▶ [EXERCISE] Retype the records below verbatim, covering the stretch from the line that contains "Active Directory icon" through the line that contains "Action: click(596, 78)", both ends included.

▶ [Pointing records for text and elements]
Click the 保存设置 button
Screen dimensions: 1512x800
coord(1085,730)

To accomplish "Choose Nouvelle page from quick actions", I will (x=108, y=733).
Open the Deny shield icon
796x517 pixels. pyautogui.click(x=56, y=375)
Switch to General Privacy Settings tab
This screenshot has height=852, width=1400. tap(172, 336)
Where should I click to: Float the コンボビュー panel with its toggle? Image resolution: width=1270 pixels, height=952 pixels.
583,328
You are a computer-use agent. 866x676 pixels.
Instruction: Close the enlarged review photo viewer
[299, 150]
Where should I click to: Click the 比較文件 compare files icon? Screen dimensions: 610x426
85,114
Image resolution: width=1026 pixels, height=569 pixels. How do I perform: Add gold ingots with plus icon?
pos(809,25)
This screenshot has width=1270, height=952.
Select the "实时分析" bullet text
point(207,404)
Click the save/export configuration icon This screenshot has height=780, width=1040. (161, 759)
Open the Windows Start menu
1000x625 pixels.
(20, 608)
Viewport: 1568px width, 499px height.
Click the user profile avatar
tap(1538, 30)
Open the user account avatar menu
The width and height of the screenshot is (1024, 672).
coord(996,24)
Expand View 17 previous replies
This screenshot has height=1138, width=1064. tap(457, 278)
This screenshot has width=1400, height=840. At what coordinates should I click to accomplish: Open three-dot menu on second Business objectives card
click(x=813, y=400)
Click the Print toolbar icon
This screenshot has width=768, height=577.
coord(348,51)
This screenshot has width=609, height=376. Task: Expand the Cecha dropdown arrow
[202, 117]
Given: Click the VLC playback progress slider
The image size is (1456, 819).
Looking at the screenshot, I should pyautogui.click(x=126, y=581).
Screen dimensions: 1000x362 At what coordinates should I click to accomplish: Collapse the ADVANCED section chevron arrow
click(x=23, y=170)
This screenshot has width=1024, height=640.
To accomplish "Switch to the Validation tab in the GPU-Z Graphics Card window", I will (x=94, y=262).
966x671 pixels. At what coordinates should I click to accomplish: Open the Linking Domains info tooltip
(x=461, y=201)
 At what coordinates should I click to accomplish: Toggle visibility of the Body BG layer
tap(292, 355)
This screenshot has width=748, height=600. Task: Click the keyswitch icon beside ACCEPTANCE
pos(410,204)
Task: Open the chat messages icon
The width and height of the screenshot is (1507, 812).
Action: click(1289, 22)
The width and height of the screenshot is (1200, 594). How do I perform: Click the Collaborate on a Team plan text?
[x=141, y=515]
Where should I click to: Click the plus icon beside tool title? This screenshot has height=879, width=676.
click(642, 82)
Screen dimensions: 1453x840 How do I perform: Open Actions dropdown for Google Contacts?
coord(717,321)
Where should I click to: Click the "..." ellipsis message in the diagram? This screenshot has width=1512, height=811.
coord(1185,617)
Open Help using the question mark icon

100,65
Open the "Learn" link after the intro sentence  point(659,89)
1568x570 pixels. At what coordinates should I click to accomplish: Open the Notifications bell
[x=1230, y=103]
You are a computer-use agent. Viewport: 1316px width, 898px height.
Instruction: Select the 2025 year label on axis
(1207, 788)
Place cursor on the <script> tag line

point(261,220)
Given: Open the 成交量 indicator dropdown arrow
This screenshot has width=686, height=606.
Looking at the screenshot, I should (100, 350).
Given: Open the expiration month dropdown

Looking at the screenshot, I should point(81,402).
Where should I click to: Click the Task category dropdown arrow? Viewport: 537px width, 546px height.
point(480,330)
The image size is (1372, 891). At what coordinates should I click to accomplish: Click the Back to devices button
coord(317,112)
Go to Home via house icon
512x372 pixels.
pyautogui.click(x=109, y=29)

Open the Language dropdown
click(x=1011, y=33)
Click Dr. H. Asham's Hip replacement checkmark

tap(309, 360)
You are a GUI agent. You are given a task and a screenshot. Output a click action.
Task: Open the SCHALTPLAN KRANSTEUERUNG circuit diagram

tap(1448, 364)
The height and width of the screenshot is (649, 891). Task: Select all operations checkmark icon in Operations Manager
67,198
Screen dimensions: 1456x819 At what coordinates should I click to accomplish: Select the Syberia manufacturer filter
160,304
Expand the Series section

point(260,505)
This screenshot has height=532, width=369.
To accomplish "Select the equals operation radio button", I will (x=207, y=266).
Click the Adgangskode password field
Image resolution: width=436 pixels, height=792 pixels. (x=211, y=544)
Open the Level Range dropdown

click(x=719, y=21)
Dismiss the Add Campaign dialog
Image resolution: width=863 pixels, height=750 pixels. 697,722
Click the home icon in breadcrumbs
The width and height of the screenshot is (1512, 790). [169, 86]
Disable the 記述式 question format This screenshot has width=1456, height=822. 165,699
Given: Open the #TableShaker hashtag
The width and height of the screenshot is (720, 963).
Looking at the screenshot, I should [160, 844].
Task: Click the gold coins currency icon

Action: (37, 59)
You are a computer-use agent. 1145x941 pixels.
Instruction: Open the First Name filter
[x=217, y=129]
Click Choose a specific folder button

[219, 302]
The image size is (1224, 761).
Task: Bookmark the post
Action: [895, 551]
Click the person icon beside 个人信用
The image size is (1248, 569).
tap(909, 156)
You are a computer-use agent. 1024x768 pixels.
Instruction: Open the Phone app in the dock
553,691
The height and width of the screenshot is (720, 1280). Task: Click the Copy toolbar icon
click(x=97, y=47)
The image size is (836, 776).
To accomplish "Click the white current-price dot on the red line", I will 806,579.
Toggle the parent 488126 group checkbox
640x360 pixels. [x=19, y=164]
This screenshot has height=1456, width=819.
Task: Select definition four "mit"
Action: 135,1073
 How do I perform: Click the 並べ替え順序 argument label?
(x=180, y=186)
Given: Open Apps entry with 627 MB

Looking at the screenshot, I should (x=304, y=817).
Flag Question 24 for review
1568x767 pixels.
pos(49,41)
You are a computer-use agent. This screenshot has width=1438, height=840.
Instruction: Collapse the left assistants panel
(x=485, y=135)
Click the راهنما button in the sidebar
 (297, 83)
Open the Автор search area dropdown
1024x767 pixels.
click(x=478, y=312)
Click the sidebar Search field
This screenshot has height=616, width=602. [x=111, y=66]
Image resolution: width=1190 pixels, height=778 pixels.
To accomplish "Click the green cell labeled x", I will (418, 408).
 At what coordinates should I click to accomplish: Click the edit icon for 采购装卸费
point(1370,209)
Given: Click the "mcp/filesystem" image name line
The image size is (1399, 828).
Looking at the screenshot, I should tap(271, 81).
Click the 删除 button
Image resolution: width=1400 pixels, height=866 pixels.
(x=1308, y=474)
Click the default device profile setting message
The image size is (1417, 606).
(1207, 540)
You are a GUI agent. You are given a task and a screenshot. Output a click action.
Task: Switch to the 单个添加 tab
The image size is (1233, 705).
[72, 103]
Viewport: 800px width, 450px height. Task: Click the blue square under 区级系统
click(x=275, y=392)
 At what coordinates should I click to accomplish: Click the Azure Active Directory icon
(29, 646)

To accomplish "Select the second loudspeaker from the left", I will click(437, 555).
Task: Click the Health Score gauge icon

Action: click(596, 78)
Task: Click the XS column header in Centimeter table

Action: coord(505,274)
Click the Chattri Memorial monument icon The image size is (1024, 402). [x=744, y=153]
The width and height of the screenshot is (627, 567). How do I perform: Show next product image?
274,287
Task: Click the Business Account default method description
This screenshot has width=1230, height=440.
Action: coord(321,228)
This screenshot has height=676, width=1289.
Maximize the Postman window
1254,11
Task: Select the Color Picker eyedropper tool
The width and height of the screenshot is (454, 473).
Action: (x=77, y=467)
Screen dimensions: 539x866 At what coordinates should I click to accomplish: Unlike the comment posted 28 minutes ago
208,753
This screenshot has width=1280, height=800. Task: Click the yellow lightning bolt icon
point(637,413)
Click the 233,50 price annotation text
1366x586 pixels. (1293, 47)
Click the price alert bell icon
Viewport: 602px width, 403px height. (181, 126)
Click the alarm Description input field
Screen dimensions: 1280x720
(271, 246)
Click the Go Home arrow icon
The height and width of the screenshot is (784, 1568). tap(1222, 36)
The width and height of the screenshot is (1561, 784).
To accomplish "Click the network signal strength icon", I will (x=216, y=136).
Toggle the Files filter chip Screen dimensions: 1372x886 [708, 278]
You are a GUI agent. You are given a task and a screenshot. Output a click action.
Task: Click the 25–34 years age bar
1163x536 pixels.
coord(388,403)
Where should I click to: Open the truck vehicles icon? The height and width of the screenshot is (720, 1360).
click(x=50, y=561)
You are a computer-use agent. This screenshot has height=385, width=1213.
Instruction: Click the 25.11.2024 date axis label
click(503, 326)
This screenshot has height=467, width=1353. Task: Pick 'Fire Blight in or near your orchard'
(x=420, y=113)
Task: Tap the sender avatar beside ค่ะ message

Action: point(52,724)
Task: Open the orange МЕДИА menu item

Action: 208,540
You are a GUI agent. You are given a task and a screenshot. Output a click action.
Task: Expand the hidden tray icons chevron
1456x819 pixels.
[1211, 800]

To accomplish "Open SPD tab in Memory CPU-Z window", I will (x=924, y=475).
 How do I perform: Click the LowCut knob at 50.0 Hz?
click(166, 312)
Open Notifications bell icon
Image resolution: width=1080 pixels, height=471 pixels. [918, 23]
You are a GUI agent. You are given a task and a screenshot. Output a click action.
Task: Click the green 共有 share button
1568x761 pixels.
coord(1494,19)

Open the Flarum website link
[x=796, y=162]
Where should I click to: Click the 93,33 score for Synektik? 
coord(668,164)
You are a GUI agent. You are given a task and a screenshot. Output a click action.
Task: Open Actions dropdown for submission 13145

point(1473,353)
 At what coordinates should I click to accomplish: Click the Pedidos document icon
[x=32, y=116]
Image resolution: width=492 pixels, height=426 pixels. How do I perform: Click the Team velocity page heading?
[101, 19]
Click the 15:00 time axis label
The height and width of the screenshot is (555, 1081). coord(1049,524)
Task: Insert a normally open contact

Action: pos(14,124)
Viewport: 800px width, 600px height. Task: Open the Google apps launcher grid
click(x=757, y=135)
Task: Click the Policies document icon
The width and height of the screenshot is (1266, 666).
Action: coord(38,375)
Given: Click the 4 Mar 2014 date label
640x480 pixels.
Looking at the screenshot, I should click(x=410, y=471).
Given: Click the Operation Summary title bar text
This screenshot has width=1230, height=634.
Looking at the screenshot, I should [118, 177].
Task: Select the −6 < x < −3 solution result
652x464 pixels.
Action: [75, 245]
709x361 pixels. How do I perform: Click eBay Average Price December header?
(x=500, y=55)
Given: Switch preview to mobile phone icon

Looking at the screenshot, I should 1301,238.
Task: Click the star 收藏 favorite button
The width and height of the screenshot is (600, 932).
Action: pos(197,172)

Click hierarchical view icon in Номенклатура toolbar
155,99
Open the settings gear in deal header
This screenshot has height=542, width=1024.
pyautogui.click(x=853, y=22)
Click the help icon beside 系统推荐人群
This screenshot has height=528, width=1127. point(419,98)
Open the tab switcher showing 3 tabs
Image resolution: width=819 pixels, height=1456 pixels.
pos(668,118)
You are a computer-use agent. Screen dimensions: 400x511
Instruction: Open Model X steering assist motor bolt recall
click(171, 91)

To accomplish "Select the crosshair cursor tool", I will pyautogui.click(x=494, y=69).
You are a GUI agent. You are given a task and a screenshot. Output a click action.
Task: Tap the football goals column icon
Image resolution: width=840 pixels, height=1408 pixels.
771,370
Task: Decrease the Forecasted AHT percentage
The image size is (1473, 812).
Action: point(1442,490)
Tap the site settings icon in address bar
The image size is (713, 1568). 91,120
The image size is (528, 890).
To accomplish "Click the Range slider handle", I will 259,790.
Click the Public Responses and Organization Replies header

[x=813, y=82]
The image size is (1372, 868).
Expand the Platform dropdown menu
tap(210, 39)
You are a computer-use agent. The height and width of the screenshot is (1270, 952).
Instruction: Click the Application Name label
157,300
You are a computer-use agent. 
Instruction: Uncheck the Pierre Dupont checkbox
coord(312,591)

▶ [FINISHED TASK]
 At what coordinates should I click to accomplish: Click the Azure Active Directory icon
(29, 646)

To accomplish "Select the second loudspeaker from the left", I will click(437, 555).
Task: Click the Health Score gauge icon

Action: click(596, 78)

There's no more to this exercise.